Sous certaines restrictions.
Pour s’occuper des crimes lupins, des unités de polices spéciales exclusivement composées de malades ont été créées.
On les appelle les Brigades des loups.

Si vous ne trouvez pas votre bonheur entre le style expert de l’auteur, le rythme sur lequel s’enchaînent les chapitres, l’attachement immédiat aux personnages, l’uchronie et la profondeur politique de cette science-fiction hautement engagée, alors je ne sais pas ce qui vous convaincra !

Le style : des phrases brèves, courtes, qui loin de hacher le rythme sont la clé de voûte de sa construction et participent avec efficacité à l’esthétique très « polar » de ce premier épisode.

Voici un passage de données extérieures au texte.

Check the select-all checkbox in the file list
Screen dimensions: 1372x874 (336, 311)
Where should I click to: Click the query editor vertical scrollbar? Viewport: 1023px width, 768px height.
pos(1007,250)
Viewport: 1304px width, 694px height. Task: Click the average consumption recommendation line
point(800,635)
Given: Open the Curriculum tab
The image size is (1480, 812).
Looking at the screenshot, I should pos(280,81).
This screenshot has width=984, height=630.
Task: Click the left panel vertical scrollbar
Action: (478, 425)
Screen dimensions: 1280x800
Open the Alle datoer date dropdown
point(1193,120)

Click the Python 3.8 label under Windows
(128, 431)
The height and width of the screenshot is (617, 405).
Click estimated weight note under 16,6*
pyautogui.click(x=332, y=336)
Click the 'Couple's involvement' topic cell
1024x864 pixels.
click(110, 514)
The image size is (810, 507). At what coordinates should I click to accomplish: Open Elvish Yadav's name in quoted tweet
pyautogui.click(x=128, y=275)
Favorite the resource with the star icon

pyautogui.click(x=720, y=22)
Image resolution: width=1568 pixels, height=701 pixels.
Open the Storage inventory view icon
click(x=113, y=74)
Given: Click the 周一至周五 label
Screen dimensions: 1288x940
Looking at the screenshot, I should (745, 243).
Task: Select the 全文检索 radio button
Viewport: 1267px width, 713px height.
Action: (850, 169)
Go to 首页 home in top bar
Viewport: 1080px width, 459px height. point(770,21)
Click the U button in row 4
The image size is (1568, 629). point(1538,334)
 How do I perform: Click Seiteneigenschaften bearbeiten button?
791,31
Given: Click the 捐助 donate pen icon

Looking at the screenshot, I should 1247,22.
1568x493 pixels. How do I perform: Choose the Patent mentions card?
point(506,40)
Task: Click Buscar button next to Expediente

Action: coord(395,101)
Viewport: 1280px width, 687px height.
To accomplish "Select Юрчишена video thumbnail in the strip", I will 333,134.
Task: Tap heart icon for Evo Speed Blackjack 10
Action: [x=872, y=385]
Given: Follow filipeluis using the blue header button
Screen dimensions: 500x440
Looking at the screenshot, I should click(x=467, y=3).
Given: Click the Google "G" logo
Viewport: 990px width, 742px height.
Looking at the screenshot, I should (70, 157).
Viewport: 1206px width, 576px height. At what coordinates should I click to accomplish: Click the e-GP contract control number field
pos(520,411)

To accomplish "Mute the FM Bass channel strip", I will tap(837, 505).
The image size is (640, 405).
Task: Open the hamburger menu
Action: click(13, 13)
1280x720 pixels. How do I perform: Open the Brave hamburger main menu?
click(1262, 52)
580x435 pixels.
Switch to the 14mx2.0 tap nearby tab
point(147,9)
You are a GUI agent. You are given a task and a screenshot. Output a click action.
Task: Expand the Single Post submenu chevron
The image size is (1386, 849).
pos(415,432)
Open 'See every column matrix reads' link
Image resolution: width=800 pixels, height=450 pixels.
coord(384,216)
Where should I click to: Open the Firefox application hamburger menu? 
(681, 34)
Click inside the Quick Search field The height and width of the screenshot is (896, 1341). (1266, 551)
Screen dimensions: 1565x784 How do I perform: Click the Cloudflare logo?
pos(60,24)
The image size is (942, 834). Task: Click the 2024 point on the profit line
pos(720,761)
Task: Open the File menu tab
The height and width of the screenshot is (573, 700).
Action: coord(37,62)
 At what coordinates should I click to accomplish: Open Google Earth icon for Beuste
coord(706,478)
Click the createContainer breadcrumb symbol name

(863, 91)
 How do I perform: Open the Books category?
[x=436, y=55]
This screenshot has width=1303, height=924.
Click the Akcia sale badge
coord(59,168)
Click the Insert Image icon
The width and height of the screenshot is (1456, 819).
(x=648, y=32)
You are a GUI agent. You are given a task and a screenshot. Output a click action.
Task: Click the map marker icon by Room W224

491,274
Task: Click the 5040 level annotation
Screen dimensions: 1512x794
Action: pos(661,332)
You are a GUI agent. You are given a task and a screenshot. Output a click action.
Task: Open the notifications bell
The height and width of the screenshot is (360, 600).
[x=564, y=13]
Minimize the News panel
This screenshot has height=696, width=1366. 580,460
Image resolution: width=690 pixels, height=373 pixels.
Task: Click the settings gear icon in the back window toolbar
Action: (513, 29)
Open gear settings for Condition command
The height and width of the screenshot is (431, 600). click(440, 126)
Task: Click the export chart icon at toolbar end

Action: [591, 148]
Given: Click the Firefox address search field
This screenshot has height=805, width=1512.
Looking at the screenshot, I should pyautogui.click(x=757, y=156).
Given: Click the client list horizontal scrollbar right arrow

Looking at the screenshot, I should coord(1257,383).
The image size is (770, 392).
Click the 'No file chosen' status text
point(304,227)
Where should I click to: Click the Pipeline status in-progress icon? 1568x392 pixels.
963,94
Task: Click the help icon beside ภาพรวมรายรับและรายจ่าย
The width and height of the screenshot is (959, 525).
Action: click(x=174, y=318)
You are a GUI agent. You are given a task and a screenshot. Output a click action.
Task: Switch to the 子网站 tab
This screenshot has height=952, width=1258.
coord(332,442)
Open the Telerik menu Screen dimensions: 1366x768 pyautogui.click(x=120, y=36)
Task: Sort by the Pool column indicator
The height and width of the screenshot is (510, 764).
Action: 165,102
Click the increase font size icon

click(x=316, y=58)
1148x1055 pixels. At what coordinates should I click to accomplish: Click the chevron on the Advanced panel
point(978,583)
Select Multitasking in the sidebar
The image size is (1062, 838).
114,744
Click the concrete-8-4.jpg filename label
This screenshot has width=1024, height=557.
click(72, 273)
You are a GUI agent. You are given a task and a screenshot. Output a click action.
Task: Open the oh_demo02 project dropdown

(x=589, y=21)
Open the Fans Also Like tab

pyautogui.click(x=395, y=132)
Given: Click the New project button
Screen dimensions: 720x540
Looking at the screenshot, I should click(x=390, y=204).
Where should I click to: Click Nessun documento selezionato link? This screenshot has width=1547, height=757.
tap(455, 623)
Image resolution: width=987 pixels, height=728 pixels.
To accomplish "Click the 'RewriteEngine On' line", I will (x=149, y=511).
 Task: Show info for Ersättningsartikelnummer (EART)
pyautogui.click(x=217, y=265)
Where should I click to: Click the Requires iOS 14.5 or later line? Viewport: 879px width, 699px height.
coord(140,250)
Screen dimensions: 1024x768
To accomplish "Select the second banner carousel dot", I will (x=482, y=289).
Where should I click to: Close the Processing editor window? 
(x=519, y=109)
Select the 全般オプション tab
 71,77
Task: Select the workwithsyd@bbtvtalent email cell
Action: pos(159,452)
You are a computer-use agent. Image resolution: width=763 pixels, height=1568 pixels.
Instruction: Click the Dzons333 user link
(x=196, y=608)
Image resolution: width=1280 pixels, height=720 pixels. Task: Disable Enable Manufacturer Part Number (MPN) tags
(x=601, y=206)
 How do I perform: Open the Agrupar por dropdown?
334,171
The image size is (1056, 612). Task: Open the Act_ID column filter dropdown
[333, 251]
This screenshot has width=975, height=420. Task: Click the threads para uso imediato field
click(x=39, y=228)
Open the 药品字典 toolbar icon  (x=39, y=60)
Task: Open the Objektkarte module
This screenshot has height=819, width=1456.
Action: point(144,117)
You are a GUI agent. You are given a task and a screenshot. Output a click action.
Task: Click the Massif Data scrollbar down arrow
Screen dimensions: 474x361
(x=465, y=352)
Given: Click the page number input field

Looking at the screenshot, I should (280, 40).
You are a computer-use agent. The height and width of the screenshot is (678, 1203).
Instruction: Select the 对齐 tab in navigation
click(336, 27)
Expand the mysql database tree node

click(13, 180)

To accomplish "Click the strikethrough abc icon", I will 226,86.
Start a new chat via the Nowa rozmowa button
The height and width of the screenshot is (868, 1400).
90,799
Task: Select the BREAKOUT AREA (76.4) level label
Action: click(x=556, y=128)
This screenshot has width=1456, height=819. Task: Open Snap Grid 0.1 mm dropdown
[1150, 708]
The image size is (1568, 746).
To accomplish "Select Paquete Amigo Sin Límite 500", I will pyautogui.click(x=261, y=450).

Un train qui file droit vers le mot fin et vous emmène avec lui sans arrêt page après page !

Le rythme et les chapitres : non seulement tout s’enchaîne très vite, mais tout est aussi très fluide et naturel. On est toujours surpris de chapitre en chapitre, mais rien ne va trop vite pour la compréhension. Impeccable.

Les personnages : il faut savoir qu’ici, ce n’est pas narré comme une série littéraire habituelle… les chapitres donnent la parole à chaque personnage de la brigade des loups, une vraie bonne surprise dans ce choix de narration qui permet de plonger dans les pensées et les passés de chacun, ce qui donne d’ores et déjà une excellente profondeur aux personnages ! Tous cabossés par la vie, et pas qu’un peu, ils sauront sûrement faire vibrer la corde de vos émotions.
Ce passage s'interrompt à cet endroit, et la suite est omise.